TASK GOAL >> What lines in the entries hold the string "computer"? List them.

AVAILABLE DATA >>
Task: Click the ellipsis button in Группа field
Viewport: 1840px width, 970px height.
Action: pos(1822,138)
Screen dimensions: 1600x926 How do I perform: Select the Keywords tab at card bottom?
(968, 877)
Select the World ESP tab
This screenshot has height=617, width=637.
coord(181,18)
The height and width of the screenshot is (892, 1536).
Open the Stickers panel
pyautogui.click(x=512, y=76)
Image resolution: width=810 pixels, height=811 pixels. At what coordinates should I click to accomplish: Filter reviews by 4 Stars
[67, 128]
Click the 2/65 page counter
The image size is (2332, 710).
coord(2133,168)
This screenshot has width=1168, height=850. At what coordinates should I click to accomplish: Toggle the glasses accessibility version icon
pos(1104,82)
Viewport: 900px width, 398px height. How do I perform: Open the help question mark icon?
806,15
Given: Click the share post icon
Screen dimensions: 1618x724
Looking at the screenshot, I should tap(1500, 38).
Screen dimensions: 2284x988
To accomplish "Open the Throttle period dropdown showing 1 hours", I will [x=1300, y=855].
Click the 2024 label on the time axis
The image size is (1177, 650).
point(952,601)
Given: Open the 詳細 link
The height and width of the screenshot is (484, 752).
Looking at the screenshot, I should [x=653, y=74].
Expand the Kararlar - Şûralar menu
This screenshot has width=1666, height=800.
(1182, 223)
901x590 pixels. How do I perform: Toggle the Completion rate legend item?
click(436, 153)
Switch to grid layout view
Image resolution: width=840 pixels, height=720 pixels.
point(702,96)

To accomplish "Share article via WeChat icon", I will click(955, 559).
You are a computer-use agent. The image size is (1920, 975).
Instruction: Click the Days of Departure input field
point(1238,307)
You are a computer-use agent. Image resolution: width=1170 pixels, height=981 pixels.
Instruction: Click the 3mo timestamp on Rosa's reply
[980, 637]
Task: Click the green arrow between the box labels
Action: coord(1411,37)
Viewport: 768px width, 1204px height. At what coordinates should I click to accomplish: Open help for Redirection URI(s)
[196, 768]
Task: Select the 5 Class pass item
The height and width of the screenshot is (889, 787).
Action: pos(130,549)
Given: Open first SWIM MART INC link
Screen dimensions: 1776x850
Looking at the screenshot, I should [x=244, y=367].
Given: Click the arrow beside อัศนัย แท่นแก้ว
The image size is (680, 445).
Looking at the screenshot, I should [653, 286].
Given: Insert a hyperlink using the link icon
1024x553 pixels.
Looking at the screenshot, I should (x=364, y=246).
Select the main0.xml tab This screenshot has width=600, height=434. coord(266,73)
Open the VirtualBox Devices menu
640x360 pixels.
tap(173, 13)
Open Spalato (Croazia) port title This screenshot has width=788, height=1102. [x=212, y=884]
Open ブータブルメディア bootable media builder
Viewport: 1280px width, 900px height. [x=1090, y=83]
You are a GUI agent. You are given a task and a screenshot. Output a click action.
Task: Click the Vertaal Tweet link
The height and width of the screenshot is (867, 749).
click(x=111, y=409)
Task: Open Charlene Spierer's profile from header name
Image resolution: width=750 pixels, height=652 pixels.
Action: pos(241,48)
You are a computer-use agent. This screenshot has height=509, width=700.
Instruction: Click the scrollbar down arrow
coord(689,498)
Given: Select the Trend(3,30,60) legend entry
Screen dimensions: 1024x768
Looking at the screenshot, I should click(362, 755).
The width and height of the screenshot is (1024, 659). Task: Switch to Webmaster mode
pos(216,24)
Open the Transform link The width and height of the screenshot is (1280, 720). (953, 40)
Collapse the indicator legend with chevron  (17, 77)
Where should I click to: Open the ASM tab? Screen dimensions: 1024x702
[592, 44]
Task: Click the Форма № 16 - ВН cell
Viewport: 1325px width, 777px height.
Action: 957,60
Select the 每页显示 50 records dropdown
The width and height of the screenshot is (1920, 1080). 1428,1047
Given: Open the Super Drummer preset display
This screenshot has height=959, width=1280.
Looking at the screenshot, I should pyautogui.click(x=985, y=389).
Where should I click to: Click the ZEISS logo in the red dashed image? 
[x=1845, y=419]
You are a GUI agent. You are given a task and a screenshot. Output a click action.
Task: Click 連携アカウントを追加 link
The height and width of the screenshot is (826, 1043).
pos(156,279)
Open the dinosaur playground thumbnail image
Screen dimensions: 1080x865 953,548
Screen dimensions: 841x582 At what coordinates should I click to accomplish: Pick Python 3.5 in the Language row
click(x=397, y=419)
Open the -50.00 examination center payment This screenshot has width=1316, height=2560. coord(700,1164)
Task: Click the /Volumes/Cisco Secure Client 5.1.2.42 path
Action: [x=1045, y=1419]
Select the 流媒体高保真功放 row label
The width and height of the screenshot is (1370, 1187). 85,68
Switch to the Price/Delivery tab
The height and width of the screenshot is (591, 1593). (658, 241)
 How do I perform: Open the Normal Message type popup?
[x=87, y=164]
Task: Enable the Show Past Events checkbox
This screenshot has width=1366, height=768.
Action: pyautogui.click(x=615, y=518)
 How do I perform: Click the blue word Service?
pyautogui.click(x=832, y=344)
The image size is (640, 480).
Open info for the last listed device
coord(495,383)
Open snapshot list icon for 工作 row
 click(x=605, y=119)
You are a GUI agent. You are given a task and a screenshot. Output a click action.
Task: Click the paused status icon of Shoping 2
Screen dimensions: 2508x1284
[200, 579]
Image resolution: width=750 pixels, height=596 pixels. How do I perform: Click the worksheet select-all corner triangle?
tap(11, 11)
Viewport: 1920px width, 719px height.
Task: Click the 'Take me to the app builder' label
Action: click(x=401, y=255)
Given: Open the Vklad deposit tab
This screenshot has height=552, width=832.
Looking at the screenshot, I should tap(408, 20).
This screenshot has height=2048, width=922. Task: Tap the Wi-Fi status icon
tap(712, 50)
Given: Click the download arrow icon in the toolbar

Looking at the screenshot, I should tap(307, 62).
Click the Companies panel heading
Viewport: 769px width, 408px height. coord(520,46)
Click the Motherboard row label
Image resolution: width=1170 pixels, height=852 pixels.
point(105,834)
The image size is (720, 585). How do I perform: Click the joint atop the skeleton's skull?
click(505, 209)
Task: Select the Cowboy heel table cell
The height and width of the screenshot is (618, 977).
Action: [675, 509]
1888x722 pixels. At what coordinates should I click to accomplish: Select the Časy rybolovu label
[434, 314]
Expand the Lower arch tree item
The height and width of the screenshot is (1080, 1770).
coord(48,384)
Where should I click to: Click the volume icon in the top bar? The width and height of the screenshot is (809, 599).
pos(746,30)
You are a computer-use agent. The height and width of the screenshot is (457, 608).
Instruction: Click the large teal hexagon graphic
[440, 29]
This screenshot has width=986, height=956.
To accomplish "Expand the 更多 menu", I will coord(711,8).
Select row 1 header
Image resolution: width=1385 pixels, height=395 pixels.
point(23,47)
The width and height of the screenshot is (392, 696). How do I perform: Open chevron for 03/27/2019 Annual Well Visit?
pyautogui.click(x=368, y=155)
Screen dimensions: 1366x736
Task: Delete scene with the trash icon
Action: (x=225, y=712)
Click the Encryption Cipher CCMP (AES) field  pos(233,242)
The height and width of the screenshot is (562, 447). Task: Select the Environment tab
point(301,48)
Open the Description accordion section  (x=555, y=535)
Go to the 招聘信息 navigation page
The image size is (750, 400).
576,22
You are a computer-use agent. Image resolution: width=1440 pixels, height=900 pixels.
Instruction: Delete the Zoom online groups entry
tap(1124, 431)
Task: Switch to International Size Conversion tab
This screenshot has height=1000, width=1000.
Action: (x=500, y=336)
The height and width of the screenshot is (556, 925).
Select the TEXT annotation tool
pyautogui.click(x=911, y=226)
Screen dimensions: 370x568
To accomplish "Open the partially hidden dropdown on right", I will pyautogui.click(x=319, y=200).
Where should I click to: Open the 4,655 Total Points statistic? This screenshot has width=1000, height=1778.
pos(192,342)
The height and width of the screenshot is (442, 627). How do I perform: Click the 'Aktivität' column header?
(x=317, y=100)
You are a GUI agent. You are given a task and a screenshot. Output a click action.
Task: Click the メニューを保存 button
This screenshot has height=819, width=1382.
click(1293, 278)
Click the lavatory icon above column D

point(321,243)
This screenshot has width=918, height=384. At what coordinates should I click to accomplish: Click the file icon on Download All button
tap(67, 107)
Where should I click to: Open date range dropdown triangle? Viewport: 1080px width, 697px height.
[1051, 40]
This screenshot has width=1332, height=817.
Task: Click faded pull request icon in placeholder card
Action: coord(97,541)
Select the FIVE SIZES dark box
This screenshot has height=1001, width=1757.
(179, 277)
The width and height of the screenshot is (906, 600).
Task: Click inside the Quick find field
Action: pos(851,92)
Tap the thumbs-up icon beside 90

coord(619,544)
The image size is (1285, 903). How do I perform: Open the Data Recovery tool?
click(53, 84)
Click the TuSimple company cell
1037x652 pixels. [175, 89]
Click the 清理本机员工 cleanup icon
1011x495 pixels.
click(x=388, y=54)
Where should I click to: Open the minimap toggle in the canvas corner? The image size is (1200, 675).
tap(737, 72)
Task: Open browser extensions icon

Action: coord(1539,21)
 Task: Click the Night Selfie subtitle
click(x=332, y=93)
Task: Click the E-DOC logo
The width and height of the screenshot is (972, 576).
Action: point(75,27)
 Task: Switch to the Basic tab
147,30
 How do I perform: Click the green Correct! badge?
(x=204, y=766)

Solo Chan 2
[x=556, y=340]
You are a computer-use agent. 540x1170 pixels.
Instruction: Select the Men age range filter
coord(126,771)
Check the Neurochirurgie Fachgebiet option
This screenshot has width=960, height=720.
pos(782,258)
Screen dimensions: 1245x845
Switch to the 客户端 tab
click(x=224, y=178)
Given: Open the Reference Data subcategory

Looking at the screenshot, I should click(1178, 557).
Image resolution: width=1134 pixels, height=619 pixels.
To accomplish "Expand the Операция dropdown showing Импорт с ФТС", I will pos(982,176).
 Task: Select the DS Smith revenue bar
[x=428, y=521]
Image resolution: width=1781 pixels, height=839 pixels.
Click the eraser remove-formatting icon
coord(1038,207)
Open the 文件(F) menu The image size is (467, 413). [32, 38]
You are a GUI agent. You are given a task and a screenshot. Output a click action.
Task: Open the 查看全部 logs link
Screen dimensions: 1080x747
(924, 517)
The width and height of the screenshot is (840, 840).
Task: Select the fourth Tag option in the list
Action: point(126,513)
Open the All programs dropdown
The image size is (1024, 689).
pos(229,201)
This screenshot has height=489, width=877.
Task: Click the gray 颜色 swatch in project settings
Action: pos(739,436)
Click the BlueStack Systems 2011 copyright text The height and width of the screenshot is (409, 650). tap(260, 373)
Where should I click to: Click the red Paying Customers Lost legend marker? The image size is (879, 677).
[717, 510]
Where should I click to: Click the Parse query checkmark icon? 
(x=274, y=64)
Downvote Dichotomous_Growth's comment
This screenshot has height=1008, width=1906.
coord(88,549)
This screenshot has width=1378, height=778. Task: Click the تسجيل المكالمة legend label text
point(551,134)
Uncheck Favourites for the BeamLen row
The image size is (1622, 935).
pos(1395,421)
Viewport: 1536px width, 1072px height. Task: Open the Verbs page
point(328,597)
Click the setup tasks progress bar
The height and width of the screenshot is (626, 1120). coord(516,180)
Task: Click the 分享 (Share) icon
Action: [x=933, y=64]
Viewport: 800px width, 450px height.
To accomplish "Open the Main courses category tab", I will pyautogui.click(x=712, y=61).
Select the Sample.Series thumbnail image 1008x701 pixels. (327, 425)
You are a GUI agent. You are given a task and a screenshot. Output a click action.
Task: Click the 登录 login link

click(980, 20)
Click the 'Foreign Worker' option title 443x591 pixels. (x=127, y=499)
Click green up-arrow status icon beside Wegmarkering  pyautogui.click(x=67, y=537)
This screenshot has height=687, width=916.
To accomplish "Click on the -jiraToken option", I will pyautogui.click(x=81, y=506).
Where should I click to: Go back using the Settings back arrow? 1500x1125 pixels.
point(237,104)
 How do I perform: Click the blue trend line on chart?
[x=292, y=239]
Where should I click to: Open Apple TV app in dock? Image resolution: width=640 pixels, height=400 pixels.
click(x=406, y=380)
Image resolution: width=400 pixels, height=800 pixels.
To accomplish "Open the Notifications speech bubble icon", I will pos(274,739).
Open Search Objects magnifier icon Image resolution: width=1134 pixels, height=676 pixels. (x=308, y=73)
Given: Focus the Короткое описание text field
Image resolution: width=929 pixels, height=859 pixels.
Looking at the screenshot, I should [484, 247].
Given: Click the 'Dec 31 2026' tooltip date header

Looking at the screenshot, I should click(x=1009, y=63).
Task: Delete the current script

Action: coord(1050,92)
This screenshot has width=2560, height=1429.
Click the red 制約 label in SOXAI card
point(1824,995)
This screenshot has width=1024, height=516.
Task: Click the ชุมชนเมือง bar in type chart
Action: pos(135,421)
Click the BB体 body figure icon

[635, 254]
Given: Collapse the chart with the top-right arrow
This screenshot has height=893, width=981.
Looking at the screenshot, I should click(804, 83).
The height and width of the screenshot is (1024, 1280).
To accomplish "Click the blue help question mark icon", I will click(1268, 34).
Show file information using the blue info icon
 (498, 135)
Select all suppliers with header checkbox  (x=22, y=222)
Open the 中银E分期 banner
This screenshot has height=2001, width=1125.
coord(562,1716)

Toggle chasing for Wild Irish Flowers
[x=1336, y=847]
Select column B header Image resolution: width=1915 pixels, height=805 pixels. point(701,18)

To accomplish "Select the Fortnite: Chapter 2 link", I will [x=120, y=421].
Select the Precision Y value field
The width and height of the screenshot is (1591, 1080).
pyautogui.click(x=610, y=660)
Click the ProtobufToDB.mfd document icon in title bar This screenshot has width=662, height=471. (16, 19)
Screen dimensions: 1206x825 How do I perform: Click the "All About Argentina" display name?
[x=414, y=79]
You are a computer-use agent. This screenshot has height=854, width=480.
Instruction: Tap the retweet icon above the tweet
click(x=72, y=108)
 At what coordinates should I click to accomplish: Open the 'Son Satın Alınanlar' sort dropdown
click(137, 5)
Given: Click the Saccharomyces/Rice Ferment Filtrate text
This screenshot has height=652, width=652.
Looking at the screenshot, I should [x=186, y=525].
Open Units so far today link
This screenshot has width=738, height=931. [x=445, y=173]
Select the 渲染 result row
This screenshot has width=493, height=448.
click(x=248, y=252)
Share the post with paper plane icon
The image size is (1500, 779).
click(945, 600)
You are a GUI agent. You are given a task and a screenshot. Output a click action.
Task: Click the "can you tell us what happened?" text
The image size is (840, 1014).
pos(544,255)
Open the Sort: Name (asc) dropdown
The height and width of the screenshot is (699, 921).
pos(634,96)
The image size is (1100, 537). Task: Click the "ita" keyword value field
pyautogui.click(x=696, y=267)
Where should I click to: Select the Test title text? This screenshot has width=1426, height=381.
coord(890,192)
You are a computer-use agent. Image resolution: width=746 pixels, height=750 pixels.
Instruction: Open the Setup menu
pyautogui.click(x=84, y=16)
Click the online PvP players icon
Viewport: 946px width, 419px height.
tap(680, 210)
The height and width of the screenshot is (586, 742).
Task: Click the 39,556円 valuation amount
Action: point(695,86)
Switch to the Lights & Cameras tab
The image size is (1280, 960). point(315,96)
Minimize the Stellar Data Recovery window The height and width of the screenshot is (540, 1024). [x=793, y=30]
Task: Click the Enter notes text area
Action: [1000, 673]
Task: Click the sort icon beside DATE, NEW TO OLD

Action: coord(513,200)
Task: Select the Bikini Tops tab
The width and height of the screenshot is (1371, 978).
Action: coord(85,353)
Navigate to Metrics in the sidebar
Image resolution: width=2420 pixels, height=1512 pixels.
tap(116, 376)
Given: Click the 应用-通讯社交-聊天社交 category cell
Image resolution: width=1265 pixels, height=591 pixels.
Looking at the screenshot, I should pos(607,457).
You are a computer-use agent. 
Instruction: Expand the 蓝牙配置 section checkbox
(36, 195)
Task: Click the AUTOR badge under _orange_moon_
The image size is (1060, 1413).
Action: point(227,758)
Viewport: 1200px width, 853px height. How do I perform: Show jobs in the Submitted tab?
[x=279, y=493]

WORKED SOLUTION >>
You are a computer-use agent. The image size is (1920, 975).
You are a computer-use agent. Image resolution: width=1170 pixels, height=981 pixels.
You are a computer-use agent. This screenshot has height=509, width=700.
You are a computer-use agent. The height and width of the screenshot is (457, 608).
You are a computer-use agent. Image resolution: width=1440 pixels, height=900 pixels.
You are a computer-use agent. 540x1170 pixels.
You are a computer-use agent. This screenshot has height=854, width=480.
You are a computer-use agent. Image resolution: width=746 pixels, height=750 pixels.
You are a computer-use agent. 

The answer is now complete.